TEXTAUSZUG
Wie ein Schwamm speichert der Boden Regenwasser. Auf versiegelten Flächen wird dagegen kein Wasser gespeichert. Durch eine zusätzliche Kanalisation und Pumpwerke kann das Wasser nur umgeleitet, aber nicht aufgefangen werden. Die existierenden Freiland- und bewaldeten Flächen erfüllen also eine wichtige Funktion. Darüber hinaus spielt auch die Klimatisierung eine große Rolle. Die Feuchtwiese „Auf der Hahn“ in Riegelsberg dient beispielsweise dem Ort auch als Frischluftschneise. Durch Bebauung entstünde eine lokale Erwärmung bei gleichzeitig geringerem Luftaustausch.

Der Minister für Umwelt und Verbraucherschutz Reinhold Jost (SPD) rät Immobilienbesitzern zum Abschluss einer speziellen Versicherung, da die Folgen von Starkregen und Überflutungen durch die Klimaerwärmung zunehmen werden. Er denkt sogar über eine Verpflichtung zum Abschluss solcher Versicherungen nach. Andererseits soll das durch Landesmittel finanzierte Pilotprojekt „Starkregenvorsorgekonzept“ den Städten und Gemeinden geeignete Instrumente zur Vorsorge aufzeigen. Wie passen diese Aussagen zu den aktuellen Weichenstellungen der Landesregierung für neue Baugebiete in den Kommunen?

Für die Tier- und Pflanzenwelt sind Freilandflächen extrem wichtig. Ausgewiesene FFH-Gebiete (Fauna-Flora-Habitat-Gebiete) wie z.B. die „Wiesenlandschaft bei Wahlschied“, sollen einen Biotopverbund herstellen, um durch Vernetzung dem Erhalt der Biodiversität Rechnung zu tragen. Auf welchen Flächen aber soll diese Vernetzungsfunktion stattfinden, wenn nicht auf den extensiv bewirtschafteten Landwirtschafts- und Waldflächen? Werden extensive Landwirtschaftsflächen mit dem Argument, dass die landwirtschaftliche Produktion auf diesen Flächen ohnehin sehr niedrig sei, zurückgedrängt, dann bleiben nur noch die intensiv genutzten und mit Pestiziden überfrachteten Landwirtschaftsflächen übrig, die den Tod für viele Arten bedeutet. Die dringend notwendige Vernetzungsfunktion der FFH-Gebiete zum Erhalt der Artenvielfalt kann nicht erfüllt werden. So wird das Fortschreiten des Insektensterbens noch verstärkt.

ARBEITSAUFTRAG 1
Schreib aus der Auflistung die Zeilen wortgetreu ab: Beginne bei der Zeile, die „Locate an element on the screen. Image“ enthält, und hör nach der Zeile auf, die „label: Hanoi is“ enthält.

BEREITGESTELLTES MATERIAL
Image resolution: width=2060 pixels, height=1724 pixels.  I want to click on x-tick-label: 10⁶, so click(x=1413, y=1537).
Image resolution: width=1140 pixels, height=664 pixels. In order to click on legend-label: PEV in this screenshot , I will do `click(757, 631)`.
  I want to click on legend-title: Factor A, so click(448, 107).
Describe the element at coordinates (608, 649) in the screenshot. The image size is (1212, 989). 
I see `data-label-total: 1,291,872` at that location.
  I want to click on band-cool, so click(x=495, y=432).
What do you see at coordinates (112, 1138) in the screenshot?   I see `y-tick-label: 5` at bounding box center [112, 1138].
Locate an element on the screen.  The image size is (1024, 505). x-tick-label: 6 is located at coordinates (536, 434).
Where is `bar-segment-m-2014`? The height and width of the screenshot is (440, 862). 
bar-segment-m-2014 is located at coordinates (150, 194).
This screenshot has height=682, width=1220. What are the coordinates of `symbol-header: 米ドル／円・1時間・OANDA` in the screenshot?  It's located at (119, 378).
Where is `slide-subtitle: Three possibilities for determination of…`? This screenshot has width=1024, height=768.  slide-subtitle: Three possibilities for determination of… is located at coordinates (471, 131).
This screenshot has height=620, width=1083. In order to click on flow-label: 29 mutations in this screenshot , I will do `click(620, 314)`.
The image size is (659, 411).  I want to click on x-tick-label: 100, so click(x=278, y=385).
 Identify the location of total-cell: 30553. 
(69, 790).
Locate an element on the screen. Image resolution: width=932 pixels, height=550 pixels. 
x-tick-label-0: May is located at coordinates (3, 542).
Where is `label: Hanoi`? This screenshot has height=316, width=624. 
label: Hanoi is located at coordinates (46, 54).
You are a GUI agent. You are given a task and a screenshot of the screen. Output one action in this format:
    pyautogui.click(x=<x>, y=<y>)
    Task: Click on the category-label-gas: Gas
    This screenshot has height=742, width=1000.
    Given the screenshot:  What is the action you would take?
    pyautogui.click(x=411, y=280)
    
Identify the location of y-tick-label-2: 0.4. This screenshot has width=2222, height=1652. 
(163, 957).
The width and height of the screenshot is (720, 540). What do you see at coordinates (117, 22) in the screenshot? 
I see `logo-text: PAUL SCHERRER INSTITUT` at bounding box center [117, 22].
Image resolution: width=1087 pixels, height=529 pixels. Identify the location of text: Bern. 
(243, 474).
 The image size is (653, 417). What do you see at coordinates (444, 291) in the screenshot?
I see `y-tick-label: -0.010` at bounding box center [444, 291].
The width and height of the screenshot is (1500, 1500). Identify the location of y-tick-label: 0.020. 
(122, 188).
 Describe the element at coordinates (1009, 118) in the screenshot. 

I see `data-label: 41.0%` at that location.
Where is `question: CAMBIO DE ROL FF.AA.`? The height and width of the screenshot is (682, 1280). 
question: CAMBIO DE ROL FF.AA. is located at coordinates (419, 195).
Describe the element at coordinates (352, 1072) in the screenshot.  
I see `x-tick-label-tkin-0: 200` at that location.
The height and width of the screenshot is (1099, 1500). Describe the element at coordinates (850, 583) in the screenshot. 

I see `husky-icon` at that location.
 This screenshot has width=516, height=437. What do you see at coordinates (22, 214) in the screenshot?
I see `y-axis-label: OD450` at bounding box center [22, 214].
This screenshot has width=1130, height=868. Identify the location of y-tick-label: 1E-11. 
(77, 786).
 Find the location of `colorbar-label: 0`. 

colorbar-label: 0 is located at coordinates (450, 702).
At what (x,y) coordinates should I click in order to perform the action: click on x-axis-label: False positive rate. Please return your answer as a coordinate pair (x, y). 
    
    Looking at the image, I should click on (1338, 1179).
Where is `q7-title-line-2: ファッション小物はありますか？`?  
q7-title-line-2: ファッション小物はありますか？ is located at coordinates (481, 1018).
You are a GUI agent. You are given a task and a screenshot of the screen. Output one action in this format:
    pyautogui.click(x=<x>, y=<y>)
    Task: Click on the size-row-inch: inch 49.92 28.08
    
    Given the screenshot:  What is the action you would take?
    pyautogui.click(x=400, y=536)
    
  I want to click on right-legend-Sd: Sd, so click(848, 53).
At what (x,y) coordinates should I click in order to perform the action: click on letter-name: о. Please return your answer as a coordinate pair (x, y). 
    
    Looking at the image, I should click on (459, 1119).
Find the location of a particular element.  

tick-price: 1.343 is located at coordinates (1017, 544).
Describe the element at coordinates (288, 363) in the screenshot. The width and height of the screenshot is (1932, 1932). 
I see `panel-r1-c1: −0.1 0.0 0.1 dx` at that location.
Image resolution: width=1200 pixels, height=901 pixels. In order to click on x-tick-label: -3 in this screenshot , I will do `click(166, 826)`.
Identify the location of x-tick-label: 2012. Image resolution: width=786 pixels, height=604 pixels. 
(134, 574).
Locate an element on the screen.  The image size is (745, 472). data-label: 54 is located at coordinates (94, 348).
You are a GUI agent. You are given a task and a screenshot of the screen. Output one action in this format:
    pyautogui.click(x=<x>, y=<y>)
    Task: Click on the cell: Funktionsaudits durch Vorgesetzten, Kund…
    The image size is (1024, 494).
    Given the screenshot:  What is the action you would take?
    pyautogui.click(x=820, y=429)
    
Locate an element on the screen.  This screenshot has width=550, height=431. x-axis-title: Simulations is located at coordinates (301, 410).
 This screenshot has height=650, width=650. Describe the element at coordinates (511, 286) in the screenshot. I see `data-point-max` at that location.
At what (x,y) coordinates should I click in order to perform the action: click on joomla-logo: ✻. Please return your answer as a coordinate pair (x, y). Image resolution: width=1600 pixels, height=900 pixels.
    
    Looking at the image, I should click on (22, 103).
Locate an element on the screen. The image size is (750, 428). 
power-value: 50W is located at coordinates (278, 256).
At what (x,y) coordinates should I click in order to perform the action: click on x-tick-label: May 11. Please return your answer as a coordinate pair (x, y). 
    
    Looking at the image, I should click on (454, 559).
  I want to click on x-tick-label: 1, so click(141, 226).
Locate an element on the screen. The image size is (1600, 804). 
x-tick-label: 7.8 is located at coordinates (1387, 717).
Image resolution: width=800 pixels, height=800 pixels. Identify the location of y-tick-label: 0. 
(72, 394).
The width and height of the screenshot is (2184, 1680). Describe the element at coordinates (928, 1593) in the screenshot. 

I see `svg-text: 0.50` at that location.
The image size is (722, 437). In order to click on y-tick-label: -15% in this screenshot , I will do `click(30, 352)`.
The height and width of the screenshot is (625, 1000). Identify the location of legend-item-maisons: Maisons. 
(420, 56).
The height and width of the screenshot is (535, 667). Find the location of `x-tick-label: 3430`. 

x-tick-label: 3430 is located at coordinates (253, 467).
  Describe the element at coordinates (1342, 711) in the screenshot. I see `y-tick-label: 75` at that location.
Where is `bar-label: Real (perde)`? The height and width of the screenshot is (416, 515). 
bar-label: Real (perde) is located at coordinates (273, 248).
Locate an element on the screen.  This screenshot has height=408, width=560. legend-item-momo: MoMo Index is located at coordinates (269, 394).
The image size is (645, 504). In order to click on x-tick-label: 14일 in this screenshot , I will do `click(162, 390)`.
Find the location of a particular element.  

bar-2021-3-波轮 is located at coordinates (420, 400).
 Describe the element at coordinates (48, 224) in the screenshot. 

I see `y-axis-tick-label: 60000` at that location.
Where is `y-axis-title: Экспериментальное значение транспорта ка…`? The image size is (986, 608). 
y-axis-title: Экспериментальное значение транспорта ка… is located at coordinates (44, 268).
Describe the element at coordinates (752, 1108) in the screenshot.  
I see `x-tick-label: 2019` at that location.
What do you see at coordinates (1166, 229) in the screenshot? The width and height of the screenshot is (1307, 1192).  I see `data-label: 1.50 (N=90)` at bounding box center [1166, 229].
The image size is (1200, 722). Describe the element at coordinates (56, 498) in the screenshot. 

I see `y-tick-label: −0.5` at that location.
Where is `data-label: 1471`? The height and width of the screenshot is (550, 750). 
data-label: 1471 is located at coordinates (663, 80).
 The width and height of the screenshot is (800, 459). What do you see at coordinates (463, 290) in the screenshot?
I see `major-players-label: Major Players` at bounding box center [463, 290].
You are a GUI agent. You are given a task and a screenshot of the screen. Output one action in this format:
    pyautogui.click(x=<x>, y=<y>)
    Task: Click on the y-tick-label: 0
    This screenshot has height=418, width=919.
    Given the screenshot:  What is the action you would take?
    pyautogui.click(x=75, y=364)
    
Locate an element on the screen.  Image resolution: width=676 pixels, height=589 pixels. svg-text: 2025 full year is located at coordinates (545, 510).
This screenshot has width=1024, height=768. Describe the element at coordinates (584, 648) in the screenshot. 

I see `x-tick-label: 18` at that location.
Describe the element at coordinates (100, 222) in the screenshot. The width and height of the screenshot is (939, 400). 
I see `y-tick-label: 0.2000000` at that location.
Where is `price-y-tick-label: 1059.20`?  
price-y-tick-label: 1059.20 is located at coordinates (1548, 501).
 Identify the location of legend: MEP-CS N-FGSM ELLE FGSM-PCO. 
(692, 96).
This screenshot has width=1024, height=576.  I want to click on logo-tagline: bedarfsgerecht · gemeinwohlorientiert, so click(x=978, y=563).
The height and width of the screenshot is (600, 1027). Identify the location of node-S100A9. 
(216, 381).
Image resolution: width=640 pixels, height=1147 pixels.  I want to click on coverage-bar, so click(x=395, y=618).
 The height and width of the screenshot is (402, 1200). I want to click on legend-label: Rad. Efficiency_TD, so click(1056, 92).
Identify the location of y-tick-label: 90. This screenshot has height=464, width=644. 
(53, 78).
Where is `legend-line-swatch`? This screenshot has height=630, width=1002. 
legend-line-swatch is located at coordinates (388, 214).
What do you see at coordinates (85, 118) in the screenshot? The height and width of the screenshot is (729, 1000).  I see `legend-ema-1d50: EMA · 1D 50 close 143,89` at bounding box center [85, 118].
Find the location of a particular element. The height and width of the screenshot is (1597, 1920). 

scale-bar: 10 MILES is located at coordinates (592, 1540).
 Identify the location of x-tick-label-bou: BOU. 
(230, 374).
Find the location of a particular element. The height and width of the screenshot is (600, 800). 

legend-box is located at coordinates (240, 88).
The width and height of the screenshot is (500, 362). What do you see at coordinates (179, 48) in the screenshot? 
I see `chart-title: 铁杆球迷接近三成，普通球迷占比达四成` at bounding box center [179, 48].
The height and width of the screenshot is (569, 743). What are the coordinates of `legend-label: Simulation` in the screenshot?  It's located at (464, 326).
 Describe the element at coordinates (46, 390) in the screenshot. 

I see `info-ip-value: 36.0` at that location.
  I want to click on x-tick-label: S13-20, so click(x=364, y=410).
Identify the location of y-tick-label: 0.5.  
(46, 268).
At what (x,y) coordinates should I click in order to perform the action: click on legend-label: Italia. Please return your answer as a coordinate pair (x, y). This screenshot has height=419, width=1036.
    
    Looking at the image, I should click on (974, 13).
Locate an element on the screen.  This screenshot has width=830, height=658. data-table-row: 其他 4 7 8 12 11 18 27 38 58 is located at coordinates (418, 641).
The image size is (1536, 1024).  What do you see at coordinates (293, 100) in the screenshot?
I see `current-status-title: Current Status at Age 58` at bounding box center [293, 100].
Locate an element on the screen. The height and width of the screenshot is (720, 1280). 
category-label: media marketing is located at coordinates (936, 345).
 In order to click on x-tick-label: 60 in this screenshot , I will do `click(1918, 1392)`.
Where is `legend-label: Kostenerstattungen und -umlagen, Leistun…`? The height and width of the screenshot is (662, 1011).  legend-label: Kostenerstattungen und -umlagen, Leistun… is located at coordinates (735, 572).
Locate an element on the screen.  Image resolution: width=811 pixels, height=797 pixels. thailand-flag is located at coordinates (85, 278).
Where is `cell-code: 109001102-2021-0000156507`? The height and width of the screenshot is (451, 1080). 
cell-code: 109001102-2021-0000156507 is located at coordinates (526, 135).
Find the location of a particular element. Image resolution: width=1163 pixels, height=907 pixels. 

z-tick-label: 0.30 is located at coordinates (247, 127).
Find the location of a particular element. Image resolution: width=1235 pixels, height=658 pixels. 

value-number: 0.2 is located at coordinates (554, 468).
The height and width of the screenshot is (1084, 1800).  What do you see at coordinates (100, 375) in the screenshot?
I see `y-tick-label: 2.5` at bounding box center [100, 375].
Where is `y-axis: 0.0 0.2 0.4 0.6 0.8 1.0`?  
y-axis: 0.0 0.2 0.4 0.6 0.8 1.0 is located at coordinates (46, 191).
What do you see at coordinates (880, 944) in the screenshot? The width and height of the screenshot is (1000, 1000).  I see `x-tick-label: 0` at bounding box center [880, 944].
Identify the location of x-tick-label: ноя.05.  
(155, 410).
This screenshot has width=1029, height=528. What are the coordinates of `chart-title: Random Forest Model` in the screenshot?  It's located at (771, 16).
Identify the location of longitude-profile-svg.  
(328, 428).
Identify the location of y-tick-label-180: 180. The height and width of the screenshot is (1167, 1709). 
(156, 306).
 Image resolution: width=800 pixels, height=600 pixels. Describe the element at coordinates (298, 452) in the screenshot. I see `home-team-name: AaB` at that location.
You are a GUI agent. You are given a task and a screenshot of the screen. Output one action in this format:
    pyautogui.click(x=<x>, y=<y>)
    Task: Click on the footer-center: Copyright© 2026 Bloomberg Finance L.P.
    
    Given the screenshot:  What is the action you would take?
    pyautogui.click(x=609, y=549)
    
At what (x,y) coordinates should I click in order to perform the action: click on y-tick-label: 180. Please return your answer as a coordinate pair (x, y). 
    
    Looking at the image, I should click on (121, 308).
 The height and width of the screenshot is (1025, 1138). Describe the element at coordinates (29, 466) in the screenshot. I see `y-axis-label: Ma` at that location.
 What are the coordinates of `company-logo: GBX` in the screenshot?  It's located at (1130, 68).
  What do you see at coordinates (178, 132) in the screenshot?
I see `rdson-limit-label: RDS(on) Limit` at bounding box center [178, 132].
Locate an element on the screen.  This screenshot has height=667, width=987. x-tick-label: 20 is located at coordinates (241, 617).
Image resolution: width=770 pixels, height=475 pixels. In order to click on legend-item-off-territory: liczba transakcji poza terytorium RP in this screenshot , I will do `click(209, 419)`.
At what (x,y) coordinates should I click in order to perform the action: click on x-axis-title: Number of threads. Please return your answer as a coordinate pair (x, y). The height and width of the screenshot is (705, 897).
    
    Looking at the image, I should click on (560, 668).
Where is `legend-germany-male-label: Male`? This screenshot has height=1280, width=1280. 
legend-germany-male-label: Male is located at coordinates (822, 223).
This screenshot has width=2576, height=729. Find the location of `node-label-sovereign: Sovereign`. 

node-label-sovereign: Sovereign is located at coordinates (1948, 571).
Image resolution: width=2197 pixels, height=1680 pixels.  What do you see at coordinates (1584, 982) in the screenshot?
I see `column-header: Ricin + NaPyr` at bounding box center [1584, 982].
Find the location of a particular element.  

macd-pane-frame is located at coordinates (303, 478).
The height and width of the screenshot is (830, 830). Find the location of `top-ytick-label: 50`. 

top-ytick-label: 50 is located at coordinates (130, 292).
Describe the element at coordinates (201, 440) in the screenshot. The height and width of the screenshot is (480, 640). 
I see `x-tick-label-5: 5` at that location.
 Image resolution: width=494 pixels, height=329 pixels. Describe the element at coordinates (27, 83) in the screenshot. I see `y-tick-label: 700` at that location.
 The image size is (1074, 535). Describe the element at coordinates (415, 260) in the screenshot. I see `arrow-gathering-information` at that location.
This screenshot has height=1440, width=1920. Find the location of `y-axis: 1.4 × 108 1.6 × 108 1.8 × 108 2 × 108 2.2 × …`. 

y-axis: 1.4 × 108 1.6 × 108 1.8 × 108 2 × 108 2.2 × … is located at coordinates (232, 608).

ARBEITSAUFTRAG 2
Welche Funktion erfüllt die Feuchtwiese „Auf der Hahn“ laut dem Textauszug für Riegelsberg?

ÜBUNGSERGEBNIS 1
Locate an element on the screen. Image resolution: width=932 pixels, height=550 pixels. 
x-tick-label-0: May is located at coordinates (3, 542).
Where is `label: Hanoi`? This screenshot has height=316, width=624. 
label: Hanoi is located at coordinates (46, 54).

ÜBUNGSERGEBNIS 2
Sie dient dem Ort als Frischluftschneise.